Running

Boston Marathon 2026: Everything You Need to Know

The 130th Boston Marathon runs April 20, 2026. Sharon Lokedi and John Korir defend their titles, with a new 6-wave start format and near-perfect weather forecast.

Elite marathon runners surge toward the finish line on a city street lined with cheering crowds.

The World's Oldest and Most Storied Annual Marathon

On April 20, 2026, Boston comes to a standstill for its marathon. The 130th edition of the Boston Marathon, the world's longest-running annual marathon, brings together the world's fastest runners, thousands of qualified amateurs, and spectators lining the 42-kilometer route from Hopkinton to Back Bay.

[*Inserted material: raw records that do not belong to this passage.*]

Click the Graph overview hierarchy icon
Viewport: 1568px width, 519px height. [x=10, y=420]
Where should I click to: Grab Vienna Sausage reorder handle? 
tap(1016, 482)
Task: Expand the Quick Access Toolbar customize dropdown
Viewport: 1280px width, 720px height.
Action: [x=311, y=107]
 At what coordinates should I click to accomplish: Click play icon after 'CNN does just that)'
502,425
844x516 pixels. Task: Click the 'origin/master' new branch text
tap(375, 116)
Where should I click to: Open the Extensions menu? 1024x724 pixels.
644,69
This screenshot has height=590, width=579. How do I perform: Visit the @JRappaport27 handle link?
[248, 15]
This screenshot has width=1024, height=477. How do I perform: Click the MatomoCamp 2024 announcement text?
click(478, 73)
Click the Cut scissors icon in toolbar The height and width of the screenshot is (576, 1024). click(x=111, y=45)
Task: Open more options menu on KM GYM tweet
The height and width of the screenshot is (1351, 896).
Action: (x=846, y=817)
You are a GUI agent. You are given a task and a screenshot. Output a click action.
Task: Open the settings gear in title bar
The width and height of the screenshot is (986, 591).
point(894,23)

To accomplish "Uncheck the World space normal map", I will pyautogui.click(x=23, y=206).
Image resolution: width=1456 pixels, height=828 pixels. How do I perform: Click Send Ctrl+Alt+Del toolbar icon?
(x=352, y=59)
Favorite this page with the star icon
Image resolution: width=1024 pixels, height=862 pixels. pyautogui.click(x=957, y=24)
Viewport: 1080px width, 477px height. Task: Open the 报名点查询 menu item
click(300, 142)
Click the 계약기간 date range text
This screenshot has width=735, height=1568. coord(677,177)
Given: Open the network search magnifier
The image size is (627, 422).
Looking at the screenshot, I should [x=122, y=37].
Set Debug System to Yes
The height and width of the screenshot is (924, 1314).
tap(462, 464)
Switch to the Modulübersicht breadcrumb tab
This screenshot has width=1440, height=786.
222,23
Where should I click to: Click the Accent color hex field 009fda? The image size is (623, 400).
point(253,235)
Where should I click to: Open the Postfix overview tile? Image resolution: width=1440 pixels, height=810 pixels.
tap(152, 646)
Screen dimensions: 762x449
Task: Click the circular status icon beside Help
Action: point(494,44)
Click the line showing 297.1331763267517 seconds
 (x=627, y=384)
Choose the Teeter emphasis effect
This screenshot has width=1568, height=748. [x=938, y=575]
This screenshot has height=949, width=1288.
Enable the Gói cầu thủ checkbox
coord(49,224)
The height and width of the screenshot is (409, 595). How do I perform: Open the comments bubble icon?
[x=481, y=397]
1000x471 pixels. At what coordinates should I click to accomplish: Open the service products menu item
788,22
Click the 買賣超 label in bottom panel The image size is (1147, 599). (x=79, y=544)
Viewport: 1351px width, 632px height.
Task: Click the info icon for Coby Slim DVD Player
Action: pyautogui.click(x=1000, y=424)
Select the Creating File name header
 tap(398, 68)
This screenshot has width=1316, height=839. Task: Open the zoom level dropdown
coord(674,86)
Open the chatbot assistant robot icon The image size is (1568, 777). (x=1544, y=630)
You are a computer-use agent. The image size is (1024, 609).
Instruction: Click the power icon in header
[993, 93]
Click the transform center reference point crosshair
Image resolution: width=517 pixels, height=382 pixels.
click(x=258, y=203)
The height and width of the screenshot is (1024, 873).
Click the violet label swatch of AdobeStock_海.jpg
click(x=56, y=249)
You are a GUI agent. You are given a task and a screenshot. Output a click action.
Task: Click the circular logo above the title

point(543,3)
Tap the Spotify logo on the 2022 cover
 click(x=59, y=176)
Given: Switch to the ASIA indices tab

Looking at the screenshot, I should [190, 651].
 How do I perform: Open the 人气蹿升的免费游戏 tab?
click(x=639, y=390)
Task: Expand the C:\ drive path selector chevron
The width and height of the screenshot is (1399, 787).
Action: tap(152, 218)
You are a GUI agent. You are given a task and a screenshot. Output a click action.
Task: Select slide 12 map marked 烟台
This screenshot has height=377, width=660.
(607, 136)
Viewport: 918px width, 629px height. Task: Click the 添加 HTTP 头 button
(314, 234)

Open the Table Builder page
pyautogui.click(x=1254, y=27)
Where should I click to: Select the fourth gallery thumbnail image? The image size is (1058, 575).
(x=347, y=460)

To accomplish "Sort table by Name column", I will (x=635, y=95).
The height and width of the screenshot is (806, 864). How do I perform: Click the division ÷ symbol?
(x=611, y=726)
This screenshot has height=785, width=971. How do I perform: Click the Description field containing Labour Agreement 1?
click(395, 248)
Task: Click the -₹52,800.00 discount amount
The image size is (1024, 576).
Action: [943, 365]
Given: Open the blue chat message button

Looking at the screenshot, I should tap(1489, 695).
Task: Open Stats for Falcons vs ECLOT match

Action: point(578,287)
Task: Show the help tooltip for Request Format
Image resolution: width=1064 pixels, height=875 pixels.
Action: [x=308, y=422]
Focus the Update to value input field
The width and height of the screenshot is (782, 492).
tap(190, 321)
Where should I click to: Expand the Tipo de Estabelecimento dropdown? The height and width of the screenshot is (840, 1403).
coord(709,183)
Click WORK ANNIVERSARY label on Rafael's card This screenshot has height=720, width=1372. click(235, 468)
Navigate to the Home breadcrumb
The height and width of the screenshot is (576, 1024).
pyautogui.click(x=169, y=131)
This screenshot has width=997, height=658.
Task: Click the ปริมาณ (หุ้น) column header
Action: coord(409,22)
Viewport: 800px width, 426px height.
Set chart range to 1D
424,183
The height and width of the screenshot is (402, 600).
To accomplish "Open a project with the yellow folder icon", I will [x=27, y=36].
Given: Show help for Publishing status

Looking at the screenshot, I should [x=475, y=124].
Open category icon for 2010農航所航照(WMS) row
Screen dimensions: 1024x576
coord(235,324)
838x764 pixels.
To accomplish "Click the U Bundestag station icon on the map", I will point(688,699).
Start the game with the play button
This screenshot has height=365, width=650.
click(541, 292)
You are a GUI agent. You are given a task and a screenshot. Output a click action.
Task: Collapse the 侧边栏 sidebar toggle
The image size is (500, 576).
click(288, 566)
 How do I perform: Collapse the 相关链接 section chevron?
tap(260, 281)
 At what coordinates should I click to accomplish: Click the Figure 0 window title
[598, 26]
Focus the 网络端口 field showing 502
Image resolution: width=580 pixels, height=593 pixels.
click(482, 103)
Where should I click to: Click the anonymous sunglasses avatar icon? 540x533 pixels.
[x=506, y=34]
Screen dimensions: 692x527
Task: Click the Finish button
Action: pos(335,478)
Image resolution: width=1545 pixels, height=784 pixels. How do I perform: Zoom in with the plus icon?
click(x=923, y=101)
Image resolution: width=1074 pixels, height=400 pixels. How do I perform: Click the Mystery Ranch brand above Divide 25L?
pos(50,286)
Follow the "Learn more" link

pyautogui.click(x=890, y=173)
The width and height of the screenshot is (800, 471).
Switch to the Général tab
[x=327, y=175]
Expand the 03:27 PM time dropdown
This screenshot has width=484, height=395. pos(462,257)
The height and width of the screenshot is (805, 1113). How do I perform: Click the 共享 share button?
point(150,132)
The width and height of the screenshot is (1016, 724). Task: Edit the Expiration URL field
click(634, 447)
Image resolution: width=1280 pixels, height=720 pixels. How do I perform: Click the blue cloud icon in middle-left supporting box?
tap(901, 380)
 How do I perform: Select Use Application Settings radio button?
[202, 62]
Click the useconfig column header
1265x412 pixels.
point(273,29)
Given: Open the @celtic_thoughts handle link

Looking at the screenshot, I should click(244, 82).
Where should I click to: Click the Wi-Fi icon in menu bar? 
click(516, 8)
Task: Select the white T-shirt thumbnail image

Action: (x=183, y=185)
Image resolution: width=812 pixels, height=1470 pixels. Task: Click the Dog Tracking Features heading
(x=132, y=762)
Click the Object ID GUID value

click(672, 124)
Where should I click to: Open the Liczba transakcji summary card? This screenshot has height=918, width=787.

This year's edition has several storylines worth following: a new start wave format, a stacked elite field with anticipated rematches, and weather forecasts that should put smiles on the faces of performance-focused runners.

On the organizational side, the biggest change this year is the shift from four to six start waves. The goal is to better distribute the roughly 30,000 participants along the course and improve the experience for both runners and spectators. The first two waves contain the bulk of time-qualified runners.

The Elite Field: Must-Watch Rematches

On the professional side, the defending champions are both back. Sharon Lokedi of Kenya, who dominated the 2025 women's race, returns to defend her title on a course she now knows well. Her ability to surge in the final miles makes her a strong favorite.

In the men's race, John Korir, Kenya's 2025 champion, is also back. The course's signature challenge, Heartbreak Hill at kilometer 30, has historically been where races are won or lost, and Korir's strength late in races makes him dangerous at exactly that moment.

In the wheelchair divisions, Swiss champion Marcel Hug returns to defend his title. His dominance across the major marathon wheelchair races is such that the real suspense often comes from whether he can challenge his own course record.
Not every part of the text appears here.